Les conclusions du Rapport B. Pompili

Parmi ces recommandations, le rapport explique que l’information de la population est essentielle pour montrer que la mise en place des ZFE est utile, compte tenu de l’impact de la qualité de l’air sur la santé. Les particuliers et entreprises ne doivent pas se sentir bloqués dans leur mobilité ni piégés, et un équilibre doit être trouvé entre efficacité et souplesse. « Des dérogations temporaires peuvent y contribuer ». Le document indique également que les entreprises concernées par plusieurs ZFE souhaitent une harmonisation des règles de circulation à l’échelle nationale.

En outre, la mission recommande un soutien financier renforcé dans les territoires dépassant les seuils de pollution. Elle propose par exemple l’augmentation du montant des primes d’aides à la conversion de l’État pour les entreprises à proximité des ZFE.

Le rapport Pompili conseille aussi de développer le rétrofit pour transformer les véhicules en hybride rechargeable ou en électrique. Les systèmes de contrôle s’avèrent par ailleurs fort utiles pour éviter le sentiment d’injustice de ceux qui appliquent la mesure par rapport aux autres.

Des propositions avaient déjà été formulées début 2023 dans le cadre d’une concertation nationale sur les ZFE. Deux rapports avaient été produits : un rapport parlementaire et un rapport issu de la concertation nationale.
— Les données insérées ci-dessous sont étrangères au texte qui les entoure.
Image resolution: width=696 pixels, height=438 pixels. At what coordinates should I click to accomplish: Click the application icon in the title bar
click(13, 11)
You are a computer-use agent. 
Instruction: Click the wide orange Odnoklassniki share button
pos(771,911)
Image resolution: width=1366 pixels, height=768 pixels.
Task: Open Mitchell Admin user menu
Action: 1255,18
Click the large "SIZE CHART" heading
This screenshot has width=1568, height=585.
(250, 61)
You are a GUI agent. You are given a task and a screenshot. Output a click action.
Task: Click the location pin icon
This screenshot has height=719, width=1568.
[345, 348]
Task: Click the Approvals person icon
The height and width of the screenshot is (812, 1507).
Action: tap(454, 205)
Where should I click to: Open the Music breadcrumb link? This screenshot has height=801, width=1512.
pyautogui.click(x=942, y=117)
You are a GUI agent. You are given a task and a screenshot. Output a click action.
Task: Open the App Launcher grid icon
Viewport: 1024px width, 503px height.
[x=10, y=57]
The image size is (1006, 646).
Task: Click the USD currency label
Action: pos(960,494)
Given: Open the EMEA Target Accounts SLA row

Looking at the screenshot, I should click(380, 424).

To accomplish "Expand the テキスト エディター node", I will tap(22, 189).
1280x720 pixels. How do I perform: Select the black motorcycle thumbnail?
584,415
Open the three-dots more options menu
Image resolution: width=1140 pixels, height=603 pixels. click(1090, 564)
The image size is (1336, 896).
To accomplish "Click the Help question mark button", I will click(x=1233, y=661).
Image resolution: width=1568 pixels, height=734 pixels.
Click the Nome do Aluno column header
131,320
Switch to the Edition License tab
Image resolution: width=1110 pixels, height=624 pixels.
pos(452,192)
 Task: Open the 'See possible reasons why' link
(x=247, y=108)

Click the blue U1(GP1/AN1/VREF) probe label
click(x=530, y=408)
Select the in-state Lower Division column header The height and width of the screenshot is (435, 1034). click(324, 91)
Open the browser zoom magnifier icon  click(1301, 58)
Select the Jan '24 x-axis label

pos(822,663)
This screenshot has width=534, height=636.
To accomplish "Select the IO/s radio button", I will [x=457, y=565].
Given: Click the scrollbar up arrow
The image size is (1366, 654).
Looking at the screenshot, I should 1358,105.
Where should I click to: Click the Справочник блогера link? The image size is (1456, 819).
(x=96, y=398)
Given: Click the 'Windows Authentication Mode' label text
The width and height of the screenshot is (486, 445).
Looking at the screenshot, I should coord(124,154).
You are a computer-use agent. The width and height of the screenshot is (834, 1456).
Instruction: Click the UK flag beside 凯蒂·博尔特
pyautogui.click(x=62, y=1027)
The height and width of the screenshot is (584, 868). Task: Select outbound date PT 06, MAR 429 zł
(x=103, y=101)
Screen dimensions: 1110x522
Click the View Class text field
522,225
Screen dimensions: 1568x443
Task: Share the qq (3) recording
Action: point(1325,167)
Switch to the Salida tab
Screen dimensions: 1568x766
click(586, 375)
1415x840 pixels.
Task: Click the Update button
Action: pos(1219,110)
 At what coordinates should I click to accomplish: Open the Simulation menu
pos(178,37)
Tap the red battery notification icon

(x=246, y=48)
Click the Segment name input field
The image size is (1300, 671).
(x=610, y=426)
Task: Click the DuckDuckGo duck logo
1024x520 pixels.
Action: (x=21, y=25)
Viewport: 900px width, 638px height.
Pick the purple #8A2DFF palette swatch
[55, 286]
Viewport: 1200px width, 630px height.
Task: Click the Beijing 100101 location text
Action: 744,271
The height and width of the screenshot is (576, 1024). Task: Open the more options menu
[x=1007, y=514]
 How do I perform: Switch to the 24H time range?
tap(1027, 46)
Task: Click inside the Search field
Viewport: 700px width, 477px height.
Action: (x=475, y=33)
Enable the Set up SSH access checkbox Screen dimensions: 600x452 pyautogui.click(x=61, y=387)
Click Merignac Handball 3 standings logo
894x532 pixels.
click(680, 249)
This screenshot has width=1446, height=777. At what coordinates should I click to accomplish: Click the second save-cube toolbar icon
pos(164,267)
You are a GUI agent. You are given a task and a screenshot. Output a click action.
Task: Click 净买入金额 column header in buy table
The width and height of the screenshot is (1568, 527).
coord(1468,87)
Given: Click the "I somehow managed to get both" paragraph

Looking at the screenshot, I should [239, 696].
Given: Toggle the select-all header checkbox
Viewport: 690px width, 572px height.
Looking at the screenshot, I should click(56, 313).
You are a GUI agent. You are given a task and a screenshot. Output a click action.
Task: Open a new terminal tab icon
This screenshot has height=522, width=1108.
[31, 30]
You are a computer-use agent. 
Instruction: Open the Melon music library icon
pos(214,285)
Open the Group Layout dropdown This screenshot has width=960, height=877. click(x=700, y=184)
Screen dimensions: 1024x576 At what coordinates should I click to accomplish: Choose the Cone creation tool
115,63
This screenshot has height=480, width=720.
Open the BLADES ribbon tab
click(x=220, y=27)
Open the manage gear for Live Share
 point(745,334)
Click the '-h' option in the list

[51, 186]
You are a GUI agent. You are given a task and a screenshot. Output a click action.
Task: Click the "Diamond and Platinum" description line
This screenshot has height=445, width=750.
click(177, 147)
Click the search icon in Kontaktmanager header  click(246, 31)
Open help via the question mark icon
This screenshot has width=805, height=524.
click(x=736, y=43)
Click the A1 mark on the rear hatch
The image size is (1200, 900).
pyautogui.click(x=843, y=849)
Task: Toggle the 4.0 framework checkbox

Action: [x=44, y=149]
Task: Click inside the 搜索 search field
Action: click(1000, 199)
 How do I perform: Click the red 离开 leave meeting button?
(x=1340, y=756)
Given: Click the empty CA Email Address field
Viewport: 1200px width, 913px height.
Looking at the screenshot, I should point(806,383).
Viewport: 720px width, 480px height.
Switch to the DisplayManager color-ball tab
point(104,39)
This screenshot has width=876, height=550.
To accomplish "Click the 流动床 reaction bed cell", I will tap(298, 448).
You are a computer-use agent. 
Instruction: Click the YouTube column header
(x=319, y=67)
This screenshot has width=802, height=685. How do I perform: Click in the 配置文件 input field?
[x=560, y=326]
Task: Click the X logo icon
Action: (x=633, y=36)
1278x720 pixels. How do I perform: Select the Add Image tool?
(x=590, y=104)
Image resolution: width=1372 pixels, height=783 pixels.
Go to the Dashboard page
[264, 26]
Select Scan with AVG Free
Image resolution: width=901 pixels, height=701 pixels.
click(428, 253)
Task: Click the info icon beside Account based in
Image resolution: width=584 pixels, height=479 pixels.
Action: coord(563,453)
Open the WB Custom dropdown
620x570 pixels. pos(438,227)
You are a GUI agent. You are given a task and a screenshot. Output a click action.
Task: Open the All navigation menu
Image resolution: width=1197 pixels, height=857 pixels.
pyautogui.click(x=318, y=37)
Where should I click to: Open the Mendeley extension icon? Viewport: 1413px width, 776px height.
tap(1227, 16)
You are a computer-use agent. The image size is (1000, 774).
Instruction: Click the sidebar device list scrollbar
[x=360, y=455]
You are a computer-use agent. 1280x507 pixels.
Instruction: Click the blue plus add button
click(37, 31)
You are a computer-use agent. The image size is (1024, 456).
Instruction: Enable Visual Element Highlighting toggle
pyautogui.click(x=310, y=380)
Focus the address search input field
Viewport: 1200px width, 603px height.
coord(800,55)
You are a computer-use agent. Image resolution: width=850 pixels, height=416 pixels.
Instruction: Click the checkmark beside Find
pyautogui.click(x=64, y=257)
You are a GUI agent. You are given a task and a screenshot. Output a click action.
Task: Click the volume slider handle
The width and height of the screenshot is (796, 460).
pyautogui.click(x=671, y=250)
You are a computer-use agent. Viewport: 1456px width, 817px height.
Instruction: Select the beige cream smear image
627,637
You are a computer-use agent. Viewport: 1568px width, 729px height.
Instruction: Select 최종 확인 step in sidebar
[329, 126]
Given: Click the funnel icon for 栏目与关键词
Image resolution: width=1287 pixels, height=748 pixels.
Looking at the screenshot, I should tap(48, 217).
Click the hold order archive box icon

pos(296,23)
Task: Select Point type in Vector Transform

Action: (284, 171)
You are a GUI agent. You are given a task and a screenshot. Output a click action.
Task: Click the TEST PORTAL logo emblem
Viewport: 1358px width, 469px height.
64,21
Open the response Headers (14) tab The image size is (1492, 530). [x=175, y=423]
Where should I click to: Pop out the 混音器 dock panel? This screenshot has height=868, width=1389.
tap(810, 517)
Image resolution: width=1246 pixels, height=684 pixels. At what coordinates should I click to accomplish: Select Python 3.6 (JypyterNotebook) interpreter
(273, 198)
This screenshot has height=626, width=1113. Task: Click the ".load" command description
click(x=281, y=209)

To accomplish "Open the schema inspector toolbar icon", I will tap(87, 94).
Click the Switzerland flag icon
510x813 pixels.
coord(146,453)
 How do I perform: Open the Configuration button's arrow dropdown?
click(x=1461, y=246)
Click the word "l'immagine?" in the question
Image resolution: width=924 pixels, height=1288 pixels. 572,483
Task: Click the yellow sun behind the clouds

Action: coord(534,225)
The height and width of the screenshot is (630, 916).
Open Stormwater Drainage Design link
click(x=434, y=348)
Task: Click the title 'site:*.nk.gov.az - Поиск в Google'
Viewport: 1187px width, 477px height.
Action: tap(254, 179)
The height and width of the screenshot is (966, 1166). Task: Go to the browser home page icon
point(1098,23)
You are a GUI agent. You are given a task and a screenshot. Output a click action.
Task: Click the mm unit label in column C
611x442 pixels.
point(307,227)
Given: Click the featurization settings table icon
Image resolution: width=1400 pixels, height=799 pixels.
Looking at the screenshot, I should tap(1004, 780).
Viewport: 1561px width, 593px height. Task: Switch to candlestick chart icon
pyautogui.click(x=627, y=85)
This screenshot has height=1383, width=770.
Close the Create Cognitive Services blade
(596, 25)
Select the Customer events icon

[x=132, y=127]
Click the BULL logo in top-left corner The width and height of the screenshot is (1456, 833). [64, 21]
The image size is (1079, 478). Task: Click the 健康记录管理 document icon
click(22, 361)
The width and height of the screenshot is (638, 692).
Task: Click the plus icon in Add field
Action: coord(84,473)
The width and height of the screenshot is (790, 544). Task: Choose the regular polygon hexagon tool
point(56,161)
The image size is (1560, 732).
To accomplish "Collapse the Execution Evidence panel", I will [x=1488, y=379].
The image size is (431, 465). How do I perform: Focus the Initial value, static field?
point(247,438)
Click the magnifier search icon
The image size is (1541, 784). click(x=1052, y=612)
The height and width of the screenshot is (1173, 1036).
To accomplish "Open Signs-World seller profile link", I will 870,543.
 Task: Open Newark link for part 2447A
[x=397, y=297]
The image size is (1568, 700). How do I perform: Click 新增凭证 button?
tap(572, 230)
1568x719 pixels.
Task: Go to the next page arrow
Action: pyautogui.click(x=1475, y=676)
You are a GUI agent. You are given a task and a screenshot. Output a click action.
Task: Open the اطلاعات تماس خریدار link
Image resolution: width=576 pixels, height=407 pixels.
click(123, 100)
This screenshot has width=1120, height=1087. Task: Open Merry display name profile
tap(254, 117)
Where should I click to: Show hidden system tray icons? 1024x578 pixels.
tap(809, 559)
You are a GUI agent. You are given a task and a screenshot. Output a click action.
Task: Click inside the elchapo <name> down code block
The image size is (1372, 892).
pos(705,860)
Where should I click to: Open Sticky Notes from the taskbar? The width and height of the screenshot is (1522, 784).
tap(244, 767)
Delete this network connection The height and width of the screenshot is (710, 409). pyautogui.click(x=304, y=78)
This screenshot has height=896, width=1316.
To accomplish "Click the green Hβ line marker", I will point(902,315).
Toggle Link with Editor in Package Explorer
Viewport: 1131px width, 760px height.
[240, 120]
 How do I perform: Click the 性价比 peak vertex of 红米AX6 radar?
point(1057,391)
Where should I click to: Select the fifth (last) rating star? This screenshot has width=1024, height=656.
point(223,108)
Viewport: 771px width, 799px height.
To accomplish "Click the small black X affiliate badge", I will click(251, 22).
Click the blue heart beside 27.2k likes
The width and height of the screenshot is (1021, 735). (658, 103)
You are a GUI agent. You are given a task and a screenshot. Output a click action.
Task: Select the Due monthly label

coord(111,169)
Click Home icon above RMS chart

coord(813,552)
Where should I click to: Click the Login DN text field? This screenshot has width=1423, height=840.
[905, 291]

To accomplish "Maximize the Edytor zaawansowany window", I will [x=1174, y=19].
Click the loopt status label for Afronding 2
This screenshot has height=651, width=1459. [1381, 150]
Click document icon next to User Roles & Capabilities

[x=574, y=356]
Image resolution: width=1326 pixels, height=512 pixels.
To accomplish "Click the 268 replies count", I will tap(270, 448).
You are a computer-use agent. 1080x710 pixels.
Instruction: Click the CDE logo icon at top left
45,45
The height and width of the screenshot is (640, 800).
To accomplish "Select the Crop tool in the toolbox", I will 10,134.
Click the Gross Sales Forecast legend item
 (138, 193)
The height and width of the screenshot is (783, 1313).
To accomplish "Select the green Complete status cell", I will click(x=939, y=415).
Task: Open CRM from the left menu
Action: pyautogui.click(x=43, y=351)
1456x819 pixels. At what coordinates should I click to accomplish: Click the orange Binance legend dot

Notons que le rapport parlementaire soulignait l’importance de développer les plateformes logistiques multimodales, permettant aux professionnels d’effectuer les derniers kilomètres en mode décarboné.

Dans la filière du végétal, l’Interprofession et les fédérations ont mené des actions d’influence auprès des pouvoirs publics pour obtenir des dérogations pour le transport de produits périssables. En outre, des questions relatives aux ZFE sont posées dans le cadre des études chiffres clés afin de mesurer les enjeux des ZFE pour les entreprises du végétal.